Pada 10 Oktober 2007, IPDN kembali diubah menjadi
Institut Ilmu Pemerintahan (IIP), namun IIP yang baru ini tidak akan hanya
mempunyai kampus di Jatinangor, melainkan juga di beberapa daerah lain seperti
Bukittinggi (Sumatera Barat), Rokan Hilir (Riau), Makassar (Sulawesi Selatan),
Manado (Sulawesi Utara), Mataram (Nusa Tenggara Barat), Kubu Raya (Kalimantan
Barat), dan Jayapura (Papua). IIP juga akan berbeda dari IPDN dari segi sistem
pendidikannya, meskipun pada saat keputusan perubahan ini diambil sistem
pendidikan yang baru tersebut belum diatur secara dirinci.

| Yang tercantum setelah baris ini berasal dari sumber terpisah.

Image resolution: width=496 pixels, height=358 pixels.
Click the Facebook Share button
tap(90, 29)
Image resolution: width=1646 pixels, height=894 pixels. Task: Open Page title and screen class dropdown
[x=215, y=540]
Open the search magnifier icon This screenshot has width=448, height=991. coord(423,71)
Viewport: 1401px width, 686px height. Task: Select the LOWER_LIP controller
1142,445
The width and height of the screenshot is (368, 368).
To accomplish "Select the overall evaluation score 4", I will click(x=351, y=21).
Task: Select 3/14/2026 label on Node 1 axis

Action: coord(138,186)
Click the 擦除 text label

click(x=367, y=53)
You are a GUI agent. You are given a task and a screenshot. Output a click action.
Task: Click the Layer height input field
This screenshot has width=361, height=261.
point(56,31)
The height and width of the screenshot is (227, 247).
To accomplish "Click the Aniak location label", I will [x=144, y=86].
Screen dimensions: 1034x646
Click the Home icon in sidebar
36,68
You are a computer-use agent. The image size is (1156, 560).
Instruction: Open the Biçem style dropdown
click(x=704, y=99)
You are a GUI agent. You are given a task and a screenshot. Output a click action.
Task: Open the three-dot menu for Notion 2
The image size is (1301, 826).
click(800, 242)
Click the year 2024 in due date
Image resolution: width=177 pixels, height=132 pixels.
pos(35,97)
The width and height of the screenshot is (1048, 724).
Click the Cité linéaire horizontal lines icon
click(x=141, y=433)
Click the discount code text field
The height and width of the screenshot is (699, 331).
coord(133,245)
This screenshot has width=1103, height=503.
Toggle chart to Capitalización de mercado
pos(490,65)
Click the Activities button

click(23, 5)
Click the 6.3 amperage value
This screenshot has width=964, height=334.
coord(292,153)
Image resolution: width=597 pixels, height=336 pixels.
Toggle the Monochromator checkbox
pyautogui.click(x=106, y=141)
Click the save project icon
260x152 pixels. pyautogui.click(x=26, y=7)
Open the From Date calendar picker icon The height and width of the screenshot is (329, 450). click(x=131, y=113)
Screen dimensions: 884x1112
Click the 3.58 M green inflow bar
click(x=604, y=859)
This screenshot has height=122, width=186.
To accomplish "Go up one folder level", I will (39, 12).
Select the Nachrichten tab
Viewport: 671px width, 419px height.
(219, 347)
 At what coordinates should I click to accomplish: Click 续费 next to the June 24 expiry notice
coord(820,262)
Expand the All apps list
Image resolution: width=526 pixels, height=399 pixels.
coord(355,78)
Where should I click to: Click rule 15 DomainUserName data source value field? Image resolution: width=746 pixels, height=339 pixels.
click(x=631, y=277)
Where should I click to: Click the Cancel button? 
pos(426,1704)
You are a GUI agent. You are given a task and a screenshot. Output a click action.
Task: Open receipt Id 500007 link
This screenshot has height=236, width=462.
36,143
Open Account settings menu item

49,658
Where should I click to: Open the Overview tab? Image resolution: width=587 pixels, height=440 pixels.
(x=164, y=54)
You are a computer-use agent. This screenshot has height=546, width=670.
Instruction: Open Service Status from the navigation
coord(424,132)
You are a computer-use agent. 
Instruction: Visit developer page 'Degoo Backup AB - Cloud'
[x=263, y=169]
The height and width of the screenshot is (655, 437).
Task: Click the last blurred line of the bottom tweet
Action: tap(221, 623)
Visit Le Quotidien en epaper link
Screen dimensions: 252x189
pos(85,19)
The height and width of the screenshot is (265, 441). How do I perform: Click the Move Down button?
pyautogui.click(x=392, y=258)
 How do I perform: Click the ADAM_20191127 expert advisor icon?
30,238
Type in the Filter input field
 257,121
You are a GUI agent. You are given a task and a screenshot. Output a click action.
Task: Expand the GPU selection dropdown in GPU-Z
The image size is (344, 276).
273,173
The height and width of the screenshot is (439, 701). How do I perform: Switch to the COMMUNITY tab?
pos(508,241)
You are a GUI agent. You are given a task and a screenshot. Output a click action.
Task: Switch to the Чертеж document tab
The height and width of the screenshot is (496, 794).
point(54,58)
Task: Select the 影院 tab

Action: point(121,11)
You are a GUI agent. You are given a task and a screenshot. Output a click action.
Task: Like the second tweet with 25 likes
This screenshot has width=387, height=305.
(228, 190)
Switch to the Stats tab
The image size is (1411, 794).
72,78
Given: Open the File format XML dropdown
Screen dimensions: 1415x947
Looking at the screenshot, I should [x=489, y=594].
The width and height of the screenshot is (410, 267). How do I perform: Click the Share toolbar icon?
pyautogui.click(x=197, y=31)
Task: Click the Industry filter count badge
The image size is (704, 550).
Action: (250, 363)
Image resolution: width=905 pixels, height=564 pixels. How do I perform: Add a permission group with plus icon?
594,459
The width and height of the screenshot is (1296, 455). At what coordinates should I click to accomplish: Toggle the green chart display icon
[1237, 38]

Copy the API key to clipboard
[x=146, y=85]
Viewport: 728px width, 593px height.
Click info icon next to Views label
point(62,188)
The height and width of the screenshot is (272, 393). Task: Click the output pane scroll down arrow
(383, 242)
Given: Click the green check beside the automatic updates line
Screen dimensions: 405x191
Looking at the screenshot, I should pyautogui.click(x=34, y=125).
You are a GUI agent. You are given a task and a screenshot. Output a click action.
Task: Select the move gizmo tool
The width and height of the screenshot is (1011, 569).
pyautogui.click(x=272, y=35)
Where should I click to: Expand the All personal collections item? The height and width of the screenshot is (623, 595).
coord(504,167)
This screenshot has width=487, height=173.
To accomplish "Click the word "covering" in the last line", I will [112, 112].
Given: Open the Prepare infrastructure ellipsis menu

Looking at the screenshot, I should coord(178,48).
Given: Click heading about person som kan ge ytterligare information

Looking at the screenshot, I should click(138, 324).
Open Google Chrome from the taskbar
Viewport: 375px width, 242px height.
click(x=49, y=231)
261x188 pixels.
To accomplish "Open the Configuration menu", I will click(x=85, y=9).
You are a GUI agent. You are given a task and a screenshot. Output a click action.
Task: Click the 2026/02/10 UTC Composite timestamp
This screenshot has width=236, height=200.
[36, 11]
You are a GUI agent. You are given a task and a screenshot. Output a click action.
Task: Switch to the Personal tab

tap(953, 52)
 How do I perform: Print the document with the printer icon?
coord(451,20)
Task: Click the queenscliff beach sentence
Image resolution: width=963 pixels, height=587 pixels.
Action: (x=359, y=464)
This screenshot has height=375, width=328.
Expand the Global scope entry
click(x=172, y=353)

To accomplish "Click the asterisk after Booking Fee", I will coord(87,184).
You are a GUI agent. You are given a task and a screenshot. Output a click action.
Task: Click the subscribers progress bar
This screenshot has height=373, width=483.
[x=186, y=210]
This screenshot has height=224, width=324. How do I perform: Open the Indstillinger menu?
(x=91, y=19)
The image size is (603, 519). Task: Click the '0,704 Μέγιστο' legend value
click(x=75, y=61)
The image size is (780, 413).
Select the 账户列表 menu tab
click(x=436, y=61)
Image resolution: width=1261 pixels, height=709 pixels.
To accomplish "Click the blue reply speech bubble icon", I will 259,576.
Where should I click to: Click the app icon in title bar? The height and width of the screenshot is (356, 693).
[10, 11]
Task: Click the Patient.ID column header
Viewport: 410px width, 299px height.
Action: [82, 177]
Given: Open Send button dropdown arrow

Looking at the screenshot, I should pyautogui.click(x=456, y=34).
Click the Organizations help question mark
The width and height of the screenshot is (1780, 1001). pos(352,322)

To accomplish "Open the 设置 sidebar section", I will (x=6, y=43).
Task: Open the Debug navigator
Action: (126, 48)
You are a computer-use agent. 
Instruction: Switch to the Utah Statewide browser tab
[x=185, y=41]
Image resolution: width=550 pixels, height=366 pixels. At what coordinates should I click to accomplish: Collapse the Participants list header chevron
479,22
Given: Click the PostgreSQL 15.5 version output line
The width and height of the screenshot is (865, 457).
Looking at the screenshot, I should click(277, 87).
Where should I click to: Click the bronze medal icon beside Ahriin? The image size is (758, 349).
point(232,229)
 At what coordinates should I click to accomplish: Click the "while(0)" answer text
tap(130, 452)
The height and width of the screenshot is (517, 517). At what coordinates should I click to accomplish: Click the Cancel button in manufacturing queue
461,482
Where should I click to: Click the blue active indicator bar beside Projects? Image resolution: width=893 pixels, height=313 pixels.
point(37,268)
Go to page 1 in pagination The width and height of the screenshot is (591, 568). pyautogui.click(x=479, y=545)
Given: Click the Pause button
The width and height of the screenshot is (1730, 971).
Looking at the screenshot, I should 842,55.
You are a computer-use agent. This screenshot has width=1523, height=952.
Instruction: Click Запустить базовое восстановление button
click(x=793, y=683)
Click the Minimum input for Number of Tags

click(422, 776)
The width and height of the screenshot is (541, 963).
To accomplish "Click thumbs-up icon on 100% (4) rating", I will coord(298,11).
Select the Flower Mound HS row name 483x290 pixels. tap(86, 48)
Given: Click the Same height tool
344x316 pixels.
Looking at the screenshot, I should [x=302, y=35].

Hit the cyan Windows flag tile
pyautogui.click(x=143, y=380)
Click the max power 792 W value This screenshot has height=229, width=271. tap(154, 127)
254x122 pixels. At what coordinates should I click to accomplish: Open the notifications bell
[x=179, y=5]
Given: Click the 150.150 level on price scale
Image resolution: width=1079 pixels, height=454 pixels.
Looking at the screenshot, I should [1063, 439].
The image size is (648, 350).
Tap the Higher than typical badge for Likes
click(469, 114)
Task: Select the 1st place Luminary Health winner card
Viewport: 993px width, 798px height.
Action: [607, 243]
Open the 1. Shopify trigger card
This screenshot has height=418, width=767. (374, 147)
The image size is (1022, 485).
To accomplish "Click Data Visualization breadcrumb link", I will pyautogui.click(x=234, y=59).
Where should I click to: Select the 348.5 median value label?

Seiring dengan tuntutan kebutuhan sumber daya manusia
berkualitas di lingkungan Departemen Dalam Negeri dan Pemerintah Daerah, STPDN
segera merespons dengan membuka Program Pengembangan Pendidikan Magister (S2).
Alasan pengembangan program studi
Terdapat beberapa alasan STPDN menyelenggarakan
berbagai program pendidikan baik yang bersifat diploma atau profesional maupun
akademik yaitu:
Alasan program studi: Ditinjau dari sudut substansi
pendidikan, STPDN diberi otoritas untuk menyelenggarakan program pendidikan
Profesional dan Akademik, namun selama ini baru melaksanakan program Diploma IV
Pemerintahan. Padahal dengan adanya Otonomi Daerah yang luas, nyata dan
bertanggungjawab, diperlukan ahli-ahli pemerintahan daerah pada tingkat
Magister.
Alasan yuridis: Ditinjau dari kebijakan pendidikan
tinggi kedinasan lembaga pendidikan di lingkungan Departemen Dalam Negeri serta
berdasarkan Peraturan Perundang-undangan yang berlaku (PP Nomor 60 Tahun 1999), terdapat cukup alasan yuridis untuk mempertahankan
dan mengembangkan STPDN dengan membuka pendidikan S2.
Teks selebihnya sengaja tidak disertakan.